Geometric Representation Learning

Abstract

Modern foundation models excel at semantics yet remain surprisingly fragile under the geometric transformations that govern the physical world, including rotations, scale changes, viewpoint shifts, and 3D rigid motions. The open question is how to bake these symmetry priors directly into representations rather than hoping data augmentation will recover them. Our research designs group-equivariant and self-supervised representation learning frameworks in which transformations of the input induce predictable, structured transformations of the feature space. We study invariance, equivariance, spherical and SO(3) harmonics, and symmetry-aware self-supervision as a single, unified toolkit. The downstream payoff is models that generalise from less data, behave consistently across viewpoints, and provide a geometrically grounded substrate for 3D perception, robotics, and multimodal AI.

Research Idea

Geometry is not a feature we tack on at the end of a pipeline; it is the language the world is written in. When a chair rotates, the pixels move in a structured way; when a camera shifts, every scene point transforms by the same rigid motion. We are interested in deep representations that respect these structures by construction, so that what the network learns about one viewpoint transfers automatically to all the others.
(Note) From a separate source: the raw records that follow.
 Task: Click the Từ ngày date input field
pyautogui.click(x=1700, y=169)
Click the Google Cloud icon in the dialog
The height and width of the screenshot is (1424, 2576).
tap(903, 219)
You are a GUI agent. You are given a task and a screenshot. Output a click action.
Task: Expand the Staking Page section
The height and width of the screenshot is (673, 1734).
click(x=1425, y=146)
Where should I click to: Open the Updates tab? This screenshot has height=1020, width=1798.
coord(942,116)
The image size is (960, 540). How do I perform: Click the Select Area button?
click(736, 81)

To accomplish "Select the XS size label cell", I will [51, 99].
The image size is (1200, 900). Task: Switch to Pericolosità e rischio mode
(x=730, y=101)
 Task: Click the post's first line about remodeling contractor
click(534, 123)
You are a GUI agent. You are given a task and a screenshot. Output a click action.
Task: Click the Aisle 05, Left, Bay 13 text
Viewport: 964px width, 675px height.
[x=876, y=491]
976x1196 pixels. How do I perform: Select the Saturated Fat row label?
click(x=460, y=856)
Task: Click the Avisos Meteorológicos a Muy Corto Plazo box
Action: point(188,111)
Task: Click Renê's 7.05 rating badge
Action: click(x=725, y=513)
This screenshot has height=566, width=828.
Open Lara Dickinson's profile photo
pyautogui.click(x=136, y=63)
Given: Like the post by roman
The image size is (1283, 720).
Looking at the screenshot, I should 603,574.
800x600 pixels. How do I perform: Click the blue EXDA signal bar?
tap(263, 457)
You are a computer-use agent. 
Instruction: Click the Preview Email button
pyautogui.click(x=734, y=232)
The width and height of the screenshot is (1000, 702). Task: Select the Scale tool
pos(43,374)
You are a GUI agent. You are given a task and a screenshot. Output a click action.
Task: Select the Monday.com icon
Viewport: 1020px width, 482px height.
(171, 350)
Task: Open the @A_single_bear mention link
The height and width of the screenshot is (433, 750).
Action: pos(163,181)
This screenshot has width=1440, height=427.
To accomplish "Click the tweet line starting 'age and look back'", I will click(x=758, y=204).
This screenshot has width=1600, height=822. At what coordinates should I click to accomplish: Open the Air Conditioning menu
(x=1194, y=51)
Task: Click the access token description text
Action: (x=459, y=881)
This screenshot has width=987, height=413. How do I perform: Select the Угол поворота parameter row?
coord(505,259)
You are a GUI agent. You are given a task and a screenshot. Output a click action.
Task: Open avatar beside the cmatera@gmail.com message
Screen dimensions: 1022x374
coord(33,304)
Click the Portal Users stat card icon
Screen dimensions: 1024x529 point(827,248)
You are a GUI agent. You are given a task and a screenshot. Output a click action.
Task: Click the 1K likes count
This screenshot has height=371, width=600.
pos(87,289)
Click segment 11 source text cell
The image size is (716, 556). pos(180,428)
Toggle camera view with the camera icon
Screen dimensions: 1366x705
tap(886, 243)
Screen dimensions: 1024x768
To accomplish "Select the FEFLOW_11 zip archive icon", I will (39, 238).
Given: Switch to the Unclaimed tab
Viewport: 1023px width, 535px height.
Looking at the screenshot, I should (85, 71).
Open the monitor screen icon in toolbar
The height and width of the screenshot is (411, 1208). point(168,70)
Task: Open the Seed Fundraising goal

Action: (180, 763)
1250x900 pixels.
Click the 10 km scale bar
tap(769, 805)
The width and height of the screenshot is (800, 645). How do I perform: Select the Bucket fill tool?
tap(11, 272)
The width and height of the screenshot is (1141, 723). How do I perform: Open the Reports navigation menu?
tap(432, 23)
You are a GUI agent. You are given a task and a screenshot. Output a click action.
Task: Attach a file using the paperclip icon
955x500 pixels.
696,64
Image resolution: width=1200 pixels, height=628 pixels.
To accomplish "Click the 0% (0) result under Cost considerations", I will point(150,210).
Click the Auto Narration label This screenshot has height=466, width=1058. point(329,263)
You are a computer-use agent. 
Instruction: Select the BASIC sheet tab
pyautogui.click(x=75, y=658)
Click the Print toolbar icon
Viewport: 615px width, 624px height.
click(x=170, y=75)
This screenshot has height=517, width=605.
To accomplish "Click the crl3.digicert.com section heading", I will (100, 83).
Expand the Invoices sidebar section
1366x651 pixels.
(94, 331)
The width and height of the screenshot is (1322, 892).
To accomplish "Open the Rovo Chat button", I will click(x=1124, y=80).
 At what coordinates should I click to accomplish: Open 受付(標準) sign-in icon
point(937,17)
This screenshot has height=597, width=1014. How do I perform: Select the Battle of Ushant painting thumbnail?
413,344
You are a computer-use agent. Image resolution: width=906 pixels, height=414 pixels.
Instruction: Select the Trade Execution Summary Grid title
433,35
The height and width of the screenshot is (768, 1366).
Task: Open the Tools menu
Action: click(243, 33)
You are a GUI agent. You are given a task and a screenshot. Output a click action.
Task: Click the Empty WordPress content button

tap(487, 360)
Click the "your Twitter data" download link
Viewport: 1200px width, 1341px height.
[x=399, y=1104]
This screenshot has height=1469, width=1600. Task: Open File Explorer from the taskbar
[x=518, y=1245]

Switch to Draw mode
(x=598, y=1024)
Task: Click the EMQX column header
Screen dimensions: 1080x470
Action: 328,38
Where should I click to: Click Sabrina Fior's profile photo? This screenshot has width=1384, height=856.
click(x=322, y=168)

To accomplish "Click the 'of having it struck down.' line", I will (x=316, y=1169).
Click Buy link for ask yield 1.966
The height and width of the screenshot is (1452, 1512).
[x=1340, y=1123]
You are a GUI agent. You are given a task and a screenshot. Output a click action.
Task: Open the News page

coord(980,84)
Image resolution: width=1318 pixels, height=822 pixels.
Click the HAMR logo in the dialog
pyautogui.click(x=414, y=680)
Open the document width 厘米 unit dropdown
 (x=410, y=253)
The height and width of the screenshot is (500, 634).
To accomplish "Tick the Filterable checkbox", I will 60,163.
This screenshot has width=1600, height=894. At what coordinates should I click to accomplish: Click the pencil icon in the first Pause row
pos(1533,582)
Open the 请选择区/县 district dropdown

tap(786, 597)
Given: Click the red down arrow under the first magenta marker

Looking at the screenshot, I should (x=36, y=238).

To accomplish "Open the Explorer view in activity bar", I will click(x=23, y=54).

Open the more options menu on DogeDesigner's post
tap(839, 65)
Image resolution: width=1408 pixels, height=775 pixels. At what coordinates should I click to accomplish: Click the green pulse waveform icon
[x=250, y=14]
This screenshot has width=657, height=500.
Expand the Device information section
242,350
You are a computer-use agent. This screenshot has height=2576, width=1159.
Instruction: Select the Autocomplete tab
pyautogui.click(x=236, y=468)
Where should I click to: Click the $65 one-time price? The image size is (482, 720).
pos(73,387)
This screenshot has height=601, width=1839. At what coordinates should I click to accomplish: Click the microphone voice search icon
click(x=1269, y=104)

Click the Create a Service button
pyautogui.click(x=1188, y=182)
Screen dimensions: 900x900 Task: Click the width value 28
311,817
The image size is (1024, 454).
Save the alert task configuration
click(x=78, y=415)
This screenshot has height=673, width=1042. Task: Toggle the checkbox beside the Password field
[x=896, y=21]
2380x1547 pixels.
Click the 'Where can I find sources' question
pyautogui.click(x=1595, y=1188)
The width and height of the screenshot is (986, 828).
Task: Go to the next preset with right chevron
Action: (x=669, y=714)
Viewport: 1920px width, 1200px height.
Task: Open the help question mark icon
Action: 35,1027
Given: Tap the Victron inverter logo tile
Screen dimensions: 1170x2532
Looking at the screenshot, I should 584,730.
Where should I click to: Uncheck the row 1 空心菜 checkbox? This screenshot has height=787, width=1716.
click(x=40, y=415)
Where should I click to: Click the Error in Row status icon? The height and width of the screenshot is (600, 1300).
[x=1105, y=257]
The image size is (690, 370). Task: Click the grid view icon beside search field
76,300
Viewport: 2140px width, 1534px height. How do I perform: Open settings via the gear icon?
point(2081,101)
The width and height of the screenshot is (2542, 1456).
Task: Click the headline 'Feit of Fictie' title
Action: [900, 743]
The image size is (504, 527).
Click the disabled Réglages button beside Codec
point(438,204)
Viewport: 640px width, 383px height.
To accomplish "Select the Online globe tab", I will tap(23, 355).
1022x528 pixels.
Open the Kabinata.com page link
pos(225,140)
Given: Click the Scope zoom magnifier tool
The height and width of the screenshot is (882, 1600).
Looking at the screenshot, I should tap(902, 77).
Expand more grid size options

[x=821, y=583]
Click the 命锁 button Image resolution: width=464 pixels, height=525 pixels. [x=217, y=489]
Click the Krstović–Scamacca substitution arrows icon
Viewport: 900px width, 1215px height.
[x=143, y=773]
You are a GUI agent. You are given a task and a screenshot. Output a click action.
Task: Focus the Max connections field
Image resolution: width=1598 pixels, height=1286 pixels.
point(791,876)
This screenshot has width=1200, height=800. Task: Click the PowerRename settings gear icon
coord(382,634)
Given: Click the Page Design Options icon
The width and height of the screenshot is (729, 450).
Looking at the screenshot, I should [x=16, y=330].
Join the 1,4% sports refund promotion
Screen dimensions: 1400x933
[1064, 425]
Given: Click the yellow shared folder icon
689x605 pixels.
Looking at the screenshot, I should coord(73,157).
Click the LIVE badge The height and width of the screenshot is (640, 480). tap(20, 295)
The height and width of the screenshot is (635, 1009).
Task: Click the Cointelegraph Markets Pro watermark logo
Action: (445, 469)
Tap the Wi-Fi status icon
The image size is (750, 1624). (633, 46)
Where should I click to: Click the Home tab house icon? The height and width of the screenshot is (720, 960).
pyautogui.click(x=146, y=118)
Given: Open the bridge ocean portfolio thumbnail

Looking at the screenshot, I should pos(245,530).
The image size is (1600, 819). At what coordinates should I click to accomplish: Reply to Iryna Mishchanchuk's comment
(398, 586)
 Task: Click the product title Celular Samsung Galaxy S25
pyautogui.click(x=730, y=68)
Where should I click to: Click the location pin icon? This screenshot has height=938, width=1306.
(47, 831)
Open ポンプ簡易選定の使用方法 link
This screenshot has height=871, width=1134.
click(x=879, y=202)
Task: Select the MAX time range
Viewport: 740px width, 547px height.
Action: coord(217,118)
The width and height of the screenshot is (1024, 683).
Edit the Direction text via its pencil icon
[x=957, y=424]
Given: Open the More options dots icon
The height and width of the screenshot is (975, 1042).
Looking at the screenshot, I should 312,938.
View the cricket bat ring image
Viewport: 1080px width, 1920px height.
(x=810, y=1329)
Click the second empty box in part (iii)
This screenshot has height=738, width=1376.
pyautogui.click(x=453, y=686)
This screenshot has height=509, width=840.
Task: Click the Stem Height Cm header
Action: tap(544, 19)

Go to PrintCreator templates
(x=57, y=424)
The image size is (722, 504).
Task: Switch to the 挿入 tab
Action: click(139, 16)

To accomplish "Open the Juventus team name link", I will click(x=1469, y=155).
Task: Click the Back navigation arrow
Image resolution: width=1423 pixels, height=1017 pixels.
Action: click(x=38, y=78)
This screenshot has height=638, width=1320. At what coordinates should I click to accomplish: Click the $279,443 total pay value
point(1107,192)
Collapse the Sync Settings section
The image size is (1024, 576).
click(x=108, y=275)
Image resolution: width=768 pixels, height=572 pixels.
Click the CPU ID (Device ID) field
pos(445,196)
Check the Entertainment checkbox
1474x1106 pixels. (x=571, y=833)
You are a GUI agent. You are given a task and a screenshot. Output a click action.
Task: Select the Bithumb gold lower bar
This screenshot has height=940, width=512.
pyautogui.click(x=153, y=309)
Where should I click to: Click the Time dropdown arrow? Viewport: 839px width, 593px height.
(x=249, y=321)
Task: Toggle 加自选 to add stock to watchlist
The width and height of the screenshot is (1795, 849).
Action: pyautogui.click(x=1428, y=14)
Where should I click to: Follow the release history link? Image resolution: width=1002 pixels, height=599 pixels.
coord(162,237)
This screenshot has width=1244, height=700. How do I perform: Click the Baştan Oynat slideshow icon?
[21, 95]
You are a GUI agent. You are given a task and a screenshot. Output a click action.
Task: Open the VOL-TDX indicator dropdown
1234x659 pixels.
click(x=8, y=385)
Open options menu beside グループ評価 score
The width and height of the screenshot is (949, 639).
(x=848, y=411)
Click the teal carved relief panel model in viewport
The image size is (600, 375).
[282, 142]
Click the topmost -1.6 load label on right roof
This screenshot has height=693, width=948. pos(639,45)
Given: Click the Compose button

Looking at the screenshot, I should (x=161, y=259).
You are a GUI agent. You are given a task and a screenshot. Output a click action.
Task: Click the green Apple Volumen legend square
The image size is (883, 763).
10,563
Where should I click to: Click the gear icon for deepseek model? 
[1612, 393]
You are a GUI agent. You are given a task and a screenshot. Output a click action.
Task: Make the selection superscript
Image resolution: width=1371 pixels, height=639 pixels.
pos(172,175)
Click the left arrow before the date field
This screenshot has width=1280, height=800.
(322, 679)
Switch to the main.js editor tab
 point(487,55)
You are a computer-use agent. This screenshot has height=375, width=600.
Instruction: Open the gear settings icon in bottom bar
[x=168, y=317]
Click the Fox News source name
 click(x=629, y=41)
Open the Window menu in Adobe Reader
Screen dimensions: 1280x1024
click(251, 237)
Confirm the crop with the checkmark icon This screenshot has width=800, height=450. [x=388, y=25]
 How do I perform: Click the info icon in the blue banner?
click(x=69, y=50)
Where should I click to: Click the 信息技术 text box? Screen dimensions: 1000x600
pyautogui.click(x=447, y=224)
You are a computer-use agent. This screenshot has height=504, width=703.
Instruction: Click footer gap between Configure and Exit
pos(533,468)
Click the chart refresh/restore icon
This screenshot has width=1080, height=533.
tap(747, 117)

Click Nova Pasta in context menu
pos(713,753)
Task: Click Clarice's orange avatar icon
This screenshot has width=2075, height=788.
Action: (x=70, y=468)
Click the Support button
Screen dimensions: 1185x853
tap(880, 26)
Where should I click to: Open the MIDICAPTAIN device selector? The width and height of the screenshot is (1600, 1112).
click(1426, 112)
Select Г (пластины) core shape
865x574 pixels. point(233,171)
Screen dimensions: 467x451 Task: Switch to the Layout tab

Concretely, we study four intertwined questions that the figure above tries to capture in one picture: when should a representation be invariant, when should it be equivariant, how do we supervise these properties without expensive labels, and how do we scale them up into modern transformer-based foundation models? If you find any of the threads below interesting, we would love to hear from you.

Invariance, Equivariance, and Symmetry as Inductive Bias

A good representation knows what to throw away and what to preserve. We treat invariance and equivariance as two halves of the same design principle: invariant features should ignore irrelevant transformations (a cat is still a cat upside down), while equivariant features should track the transformation so the geometry of the input survives in feature space. We are interested in group-equivariant convolutions and steerable architectures that hard-wire symmetries (rotation, reflection, scale, SE(2), SE(3)) into the layers themselves, as well as more flexible relaxations that learn approximate symmetries from data.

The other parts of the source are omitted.